Cher’s a pretty easy target for ridicule. Of all the jabs that Ricky Gervais took during the Golden Globes, his dismissal of Cher was perhaps the laziest. After all, from the middling pop rock she produced with Sonny Bono to more recent and more risible forays into dance efforts, Cher’s musical career teeters along the edge of self-parody without much help from comedians.
Cher’s career as an actress is a bit of a different story. There’s still comedy fodder to be found, but given the right material, she can succeed both in comedy and drama. To coincide with the release of Burlesque, Fox has repackaged six previously available MGM titles into a shiny pink box titled Cher: The Film Collection. You won’t find three of Cher’s most noted films here — Warner Brothers’ Mask and The Witches of Eastwick and the criminally unavailable-on-DVD Robert Altman film Come Back to the Five and Dime, Jimmy Dean, Jimmy Dean — but the collection offers a chance to see Cher’s career progress from insubstantial farce to serious drama.
The first title is Good Times, which is probably most notable for being William Friedkin’s directorial debut. He would go on to much better than this. Sonny and Cher star as themselves in a loosely connected series of sketches that parody various movie genres. It’s uninspired, but probably not worse than the next film, Chastity, which fails miserably in its attempts at serious storytelling. Written and produced by Sonny, the film follows Cher as a hitchhiker traveling the country looking for love.

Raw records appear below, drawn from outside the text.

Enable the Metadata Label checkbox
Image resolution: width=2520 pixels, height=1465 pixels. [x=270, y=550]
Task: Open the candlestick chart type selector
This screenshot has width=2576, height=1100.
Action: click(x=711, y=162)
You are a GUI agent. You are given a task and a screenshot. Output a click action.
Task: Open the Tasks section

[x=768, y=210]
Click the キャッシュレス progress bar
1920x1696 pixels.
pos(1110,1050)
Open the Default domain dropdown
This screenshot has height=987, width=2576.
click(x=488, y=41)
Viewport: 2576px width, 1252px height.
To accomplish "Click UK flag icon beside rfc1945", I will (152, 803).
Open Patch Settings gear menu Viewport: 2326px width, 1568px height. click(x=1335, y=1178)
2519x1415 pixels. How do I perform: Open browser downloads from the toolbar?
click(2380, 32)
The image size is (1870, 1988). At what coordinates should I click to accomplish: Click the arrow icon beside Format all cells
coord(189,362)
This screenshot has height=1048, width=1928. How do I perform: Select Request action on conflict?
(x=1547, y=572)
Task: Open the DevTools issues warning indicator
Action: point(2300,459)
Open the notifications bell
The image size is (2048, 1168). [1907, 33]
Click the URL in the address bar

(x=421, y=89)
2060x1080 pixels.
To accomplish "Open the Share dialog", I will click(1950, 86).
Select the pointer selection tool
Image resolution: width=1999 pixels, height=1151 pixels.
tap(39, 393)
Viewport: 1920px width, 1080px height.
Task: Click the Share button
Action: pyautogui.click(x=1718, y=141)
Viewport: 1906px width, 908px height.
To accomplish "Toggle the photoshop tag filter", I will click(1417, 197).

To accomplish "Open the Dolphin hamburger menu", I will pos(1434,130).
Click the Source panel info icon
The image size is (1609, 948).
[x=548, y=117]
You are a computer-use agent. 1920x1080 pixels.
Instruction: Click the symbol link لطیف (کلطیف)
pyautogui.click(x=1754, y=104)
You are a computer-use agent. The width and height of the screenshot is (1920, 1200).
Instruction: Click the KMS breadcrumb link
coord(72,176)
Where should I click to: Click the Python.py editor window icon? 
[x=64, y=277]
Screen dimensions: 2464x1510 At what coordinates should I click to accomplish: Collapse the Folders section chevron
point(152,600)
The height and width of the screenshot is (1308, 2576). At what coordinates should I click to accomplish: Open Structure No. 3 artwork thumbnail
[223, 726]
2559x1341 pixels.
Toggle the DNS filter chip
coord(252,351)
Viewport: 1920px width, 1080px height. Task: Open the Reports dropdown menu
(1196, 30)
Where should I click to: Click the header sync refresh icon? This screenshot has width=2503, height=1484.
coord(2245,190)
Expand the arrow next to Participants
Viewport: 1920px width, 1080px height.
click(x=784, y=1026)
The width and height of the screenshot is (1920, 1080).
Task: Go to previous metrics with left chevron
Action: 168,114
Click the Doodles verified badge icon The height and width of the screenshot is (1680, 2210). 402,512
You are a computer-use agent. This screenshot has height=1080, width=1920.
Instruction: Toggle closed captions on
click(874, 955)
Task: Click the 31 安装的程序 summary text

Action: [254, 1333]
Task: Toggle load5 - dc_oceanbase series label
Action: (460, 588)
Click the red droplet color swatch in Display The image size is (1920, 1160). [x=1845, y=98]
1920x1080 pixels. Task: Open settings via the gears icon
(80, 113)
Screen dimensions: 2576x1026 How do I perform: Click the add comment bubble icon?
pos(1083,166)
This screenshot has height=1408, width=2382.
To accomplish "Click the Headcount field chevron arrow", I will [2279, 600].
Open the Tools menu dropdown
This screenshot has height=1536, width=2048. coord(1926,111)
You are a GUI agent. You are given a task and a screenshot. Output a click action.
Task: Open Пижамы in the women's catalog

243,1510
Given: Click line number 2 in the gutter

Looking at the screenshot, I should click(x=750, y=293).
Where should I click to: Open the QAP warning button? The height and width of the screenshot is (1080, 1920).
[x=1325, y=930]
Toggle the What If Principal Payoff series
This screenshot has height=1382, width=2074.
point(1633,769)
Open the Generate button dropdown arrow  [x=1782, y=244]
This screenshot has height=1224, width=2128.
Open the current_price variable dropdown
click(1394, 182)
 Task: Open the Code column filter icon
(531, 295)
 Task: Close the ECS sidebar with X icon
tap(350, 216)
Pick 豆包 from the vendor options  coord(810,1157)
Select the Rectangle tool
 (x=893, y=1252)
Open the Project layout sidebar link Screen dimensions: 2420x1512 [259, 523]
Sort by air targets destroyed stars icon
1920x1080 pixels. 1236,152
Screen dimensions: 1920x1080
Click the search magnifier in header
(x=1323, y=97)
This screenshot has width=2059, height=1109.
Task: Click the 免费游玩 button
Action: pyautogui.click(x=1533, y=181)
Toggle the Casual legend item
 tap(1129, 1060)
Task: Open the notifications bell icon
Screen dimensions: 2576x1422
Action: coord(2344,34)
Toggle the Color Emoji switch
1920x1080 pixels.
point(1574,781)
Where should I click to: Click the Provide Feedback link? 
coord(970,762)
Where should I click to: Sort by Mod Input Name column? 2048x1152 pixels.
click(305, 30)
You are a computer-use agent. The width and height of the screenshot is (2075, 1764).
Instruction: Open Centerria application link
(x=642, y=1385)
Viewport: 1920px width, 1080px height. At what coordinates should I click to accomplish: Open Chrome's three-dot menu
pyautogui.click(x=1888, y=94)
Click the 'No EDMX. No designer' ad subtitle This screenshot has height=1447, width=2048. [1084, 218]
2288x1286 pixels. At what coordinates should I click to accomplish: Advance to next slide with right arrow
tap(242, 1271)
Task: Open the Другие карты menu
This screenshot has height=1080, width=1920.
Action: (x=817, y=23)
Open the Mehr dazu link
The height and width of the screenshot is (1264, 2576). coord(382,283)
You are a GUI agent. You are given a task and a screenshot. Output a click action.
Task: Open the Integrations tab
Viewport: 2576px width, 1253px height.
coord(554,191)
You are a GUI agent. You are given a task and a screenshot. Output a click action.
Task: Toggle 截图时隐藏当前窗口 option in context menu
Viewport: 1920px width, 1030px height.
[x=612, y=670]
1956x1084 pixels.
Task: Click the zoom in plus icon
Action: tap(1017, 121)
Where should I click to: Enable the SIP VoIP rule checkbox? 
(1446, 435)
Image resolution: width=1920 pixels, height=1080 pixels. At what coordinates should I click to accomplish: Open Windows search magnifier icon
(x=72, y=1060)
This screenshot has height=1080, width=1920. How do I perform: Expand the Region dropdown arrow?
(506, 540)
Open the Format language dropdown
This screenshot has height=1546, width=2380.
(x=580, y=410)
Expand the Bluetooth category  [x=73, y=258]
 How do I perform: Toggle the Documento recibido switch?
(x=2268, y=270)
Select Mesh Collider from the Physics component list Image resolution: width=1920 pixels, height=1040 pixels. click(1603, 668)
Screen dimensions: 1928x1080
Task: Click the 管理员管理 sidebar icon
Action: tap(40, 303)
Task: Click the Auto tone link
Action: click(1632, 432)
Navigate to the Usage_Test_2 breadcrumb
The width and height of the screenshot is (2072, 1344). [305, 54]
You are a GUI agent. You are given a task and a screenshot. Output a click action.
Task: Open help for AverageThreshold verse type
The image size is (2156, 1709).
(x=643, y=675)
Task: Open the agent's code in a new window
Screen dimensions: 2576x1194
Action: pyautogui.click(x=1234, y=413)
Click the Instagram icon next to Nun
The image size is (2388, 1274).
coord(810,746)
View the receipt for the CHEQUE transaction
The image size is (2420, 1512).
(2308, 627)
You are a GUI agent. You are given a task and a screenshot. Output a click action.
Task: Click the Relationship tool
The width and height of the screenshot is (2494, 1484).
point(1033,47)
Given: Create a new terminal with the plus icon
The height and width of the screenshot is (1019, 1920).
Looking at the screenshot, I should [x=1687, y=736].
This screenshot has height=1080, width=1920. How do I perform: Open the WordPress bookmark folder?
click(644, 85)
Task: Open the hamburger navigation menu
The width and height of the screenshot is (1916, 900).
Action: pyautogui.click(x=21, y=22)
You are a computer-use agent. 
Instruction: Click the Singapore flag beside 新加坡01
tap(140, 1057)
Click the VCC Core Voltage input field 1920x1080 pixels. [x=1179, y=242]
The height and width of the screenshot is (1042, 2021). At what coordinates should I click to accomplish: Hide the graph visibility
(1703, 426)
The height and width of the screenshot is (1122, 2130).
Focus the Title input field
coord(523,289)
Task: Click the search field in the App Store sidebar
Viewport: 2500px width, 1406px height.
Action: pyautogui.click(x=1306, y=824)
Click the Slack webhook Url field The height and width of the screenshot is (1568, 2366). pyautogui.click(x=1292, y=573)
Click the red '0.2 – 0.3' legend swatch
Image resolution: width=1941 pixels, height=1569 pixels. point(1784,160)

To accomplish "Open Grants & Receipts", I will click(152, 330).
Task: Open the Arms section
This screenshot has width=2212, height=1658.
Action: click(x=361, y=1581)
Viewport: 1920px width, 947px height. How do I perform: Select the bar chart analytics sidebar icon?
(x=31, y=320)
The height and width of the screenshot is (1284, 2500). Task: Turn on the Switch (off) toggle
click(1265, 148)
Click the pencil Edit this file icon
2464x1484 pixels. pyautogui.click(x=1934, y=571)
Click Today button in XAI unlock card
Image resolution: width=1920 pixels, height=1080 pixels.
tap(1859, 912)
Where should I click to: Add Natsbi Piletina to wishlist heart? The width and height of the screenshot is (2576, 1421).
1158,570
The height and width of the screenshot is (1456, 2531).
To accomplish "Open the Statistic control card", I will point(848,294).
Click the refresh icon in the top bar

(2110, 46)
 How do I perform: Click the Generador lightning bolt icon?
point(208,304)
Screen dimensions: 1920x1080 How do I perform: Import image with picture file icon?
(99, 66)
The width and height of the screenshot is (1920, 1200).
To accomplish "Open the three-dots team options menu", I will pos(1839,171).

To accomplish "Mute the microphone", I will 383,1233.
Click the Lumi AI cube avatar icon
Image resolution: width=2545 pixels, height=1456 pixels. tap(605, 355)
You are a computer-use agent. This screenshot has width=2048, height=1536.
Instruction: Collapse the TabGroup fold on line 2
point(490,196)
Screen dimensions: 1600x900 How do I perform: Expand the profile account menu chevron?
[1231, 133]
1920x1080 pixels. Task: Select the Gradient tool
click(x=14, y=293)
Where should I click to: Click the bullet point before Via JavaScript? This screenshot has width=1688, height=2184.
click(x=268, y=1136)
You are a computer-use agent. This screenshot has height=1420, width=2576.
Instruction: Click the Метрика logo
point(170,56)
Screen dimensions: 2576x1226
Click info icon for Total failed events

Deterred by the failure of Chastity, Cher took the ’70s off from acting, but returned the following decade with a string of her greatest films, including Mike Nichols’s Silkwood, which dramatizes the true story of power plant worker Karen Silkwood, who died under mysterious circumstances. The film, which was nominated for five Oscars, is certainly a vehicle for Meryl Streep, who played the titular character, but Cher is impressive as she disappears into the supporting role of Karen’s roommate Dolly. Establishing herself as a reliable supporting presence in this and Jimmy Dean certainly led to the leading role success that soon followed.